**EXERCISE DESCRIPTION**
Show each line from the listing that includes the word "Expand".

[Start of section]

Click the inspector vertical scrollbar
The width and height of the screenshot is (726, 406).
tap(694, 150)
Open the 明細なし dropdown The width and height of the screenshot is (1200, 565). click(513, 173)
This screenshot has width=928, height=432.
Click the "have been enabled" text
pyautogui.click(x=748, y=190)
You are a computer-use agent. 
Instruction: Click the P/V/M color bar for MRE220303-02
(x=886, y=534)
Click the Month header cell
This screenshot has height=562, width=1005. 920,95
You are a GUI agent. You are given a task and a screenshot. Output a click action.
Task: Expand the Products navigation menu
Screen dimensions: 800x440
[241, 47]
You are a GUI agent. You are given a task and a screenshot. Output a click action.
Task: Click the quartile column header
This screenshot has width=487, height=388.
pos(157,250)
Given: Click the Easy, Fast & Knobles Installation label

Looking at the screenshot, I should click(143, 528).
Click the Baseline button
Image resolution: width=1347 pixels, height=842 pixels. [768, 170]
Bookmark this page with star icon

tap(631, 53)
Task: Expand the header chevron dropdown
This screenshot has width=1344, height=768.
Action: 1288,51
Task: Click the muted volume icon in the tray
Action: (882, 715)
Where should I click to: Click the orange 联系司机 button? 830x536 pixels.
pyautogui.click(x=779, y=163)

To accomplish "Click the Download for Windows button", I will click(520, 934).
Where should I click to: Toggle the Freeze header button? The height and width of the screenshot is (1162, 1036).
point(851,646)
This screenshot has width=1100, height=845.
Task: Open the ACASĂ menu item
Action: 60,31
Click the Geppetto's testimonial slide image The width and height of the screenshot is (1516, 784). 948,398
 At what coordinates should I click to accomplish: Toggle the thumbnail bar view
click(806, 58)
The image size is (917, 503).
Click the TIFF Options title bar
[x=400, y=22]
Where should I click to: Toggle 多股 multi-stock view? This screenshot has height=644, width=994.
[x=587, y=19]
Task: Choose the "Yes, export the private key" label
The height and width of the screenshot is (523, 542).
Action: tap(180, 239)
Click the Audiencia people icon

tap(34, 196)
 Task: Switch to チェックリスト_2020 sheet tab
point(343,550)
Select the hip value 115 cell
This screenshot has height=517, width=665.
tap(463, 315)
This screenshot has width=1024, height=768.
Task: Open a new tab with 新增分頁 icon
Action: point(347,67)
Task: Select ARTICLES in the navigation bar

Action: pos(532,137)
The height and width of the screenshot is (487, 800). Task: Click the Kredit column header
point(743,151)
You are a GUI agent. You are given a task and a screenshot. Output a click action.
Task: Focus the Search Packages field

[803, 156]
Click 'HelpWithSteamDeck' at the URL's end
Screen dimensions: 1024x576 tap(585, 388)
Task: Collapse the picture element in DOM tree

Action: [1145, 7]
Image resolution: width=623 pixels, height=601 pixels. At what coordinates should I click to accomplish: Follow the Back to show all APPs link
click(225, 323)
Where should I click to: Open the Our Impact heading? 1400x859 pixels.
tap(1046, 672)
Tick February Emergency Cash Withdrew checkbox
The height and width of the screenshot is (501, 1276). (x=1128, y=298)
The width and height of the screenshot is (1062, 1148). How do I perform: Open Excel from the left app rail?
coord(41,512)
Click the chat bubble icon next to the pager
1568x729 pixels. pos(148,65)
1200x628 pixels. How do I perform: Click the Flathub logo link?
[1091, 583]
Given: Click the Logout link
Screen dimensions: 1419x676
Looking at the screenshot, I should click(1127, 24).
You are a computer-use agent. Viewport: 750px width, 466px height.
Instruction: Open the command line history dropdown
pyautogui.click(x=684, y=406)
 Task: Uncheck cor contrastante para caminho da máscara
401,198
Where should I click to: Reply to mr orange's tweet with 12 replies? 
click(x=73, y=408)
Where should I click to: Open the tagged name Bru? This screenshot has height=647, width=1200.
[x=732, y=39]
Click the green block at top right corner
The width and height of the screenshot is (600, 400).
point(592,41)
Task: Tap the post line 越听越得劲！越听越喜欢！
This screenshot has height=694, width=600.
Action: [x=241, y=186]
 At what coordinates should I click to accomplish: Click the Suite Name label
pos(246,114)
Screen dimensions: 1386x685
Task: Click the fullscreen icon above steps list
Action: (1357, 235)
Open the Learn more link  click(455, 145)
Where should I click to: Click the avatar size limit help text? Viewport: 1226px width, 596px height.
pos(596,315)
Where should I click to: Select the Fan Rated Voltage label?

[End of section]

**WRITTEN RESPONSE**
Task: Expand the Products navigation menu
Task: Expand the header chevron dropdown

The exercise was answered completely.